On the desktop PC side, CompuServe recently announced that it's got into bed with the TSB. In May of this year, the two organizations unveiled their home banking system, which operates 24 hours a day. To gain instant access, you have to be an existing TSB customer. But as only 2 per cent of TSB's customers actually have CompuServe accounts, the overall strategy would seem to be to convert the existing CIS userbase over to the TSB. Currently and perhaps surprisingly it takes up to one calendar month to open a new TSB cheque account and sign on with PC Banking.

    PC Banking isn't on CompuServe itself, but on a web site that's only accessible via CompuServe. You therefore have to have WinCIM's winsock set up before you can access it. When you dial in and 'GO TSB', you have to key in both a unique PIN number and a password. To help maintain security, this password is changed periodically, and the user can change it himself at any time.

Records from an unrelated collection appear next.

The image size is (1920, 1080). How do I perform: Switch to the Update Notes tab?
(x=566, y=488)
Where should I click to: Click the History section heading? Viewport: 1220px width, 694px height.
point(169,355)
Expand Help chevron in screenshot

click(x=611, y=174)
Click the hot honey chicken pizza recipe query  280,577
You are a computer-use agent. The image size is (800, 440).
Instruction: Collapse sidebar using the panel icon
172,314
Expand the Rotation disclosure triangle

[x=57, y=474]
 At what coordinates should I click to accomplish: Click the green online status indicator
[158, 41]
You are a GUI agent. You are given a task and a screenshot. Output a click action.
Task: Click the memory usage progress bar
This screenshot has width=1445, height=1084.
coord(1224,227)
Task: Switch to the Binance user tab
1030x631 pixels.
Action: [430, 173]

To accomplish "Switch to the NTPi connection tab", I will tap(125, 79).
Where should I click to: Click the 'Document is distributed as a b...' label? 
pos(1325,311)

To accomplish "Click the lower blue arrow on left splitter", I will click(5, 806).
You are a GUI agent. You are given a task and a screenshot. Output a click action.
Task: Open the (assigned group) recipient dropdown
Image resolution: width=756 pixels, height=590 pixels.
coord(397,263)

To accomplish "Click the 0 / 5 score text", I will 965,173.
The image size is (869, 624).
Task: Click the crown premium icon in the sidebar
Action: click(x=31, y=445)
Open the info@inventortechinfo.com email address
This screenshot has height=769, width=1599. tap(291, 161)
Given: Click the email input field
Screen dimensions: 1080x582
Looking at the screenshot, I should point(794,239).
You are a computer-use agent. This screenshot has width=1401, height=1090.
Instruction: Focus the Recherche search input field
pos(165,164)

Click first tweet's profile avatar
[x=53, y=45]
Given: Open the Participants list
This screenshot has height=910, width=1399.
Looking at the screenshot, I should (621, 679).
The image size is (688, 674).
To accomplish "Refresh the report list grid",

Thereafter, you have the normal range of bank services. Customers can, for example, pay bills, transfer money between accounts, and buy discounted goods using the TSB Trustcard. But the main virtue of the system is that it operates in real time. In other words, when you call up a balance, it's the current day's, up to the second balance, not the previous day's, as with all other banks. You can therefore deposit money into an account, and then immediately draw on it. There's also a facility to e-mail the bank. Whether the bank will then charge you for responding, as often happens with High Street banks, isn't discussed.

    CompuServe is currently looking to extend the service by going into alliance with other High Street banks. So in the near future, we're likely to see several of these ventures. Barclays, for one, has just begun trials of its own home banking service, in collaboration with Visa International. In March of this year it randomly selected 2,500 of its UK customers to test the system. If this and others succeed, within ten years, banks as we know and love (?) them could well disappear from town centres, and simply become sites on the Net instead.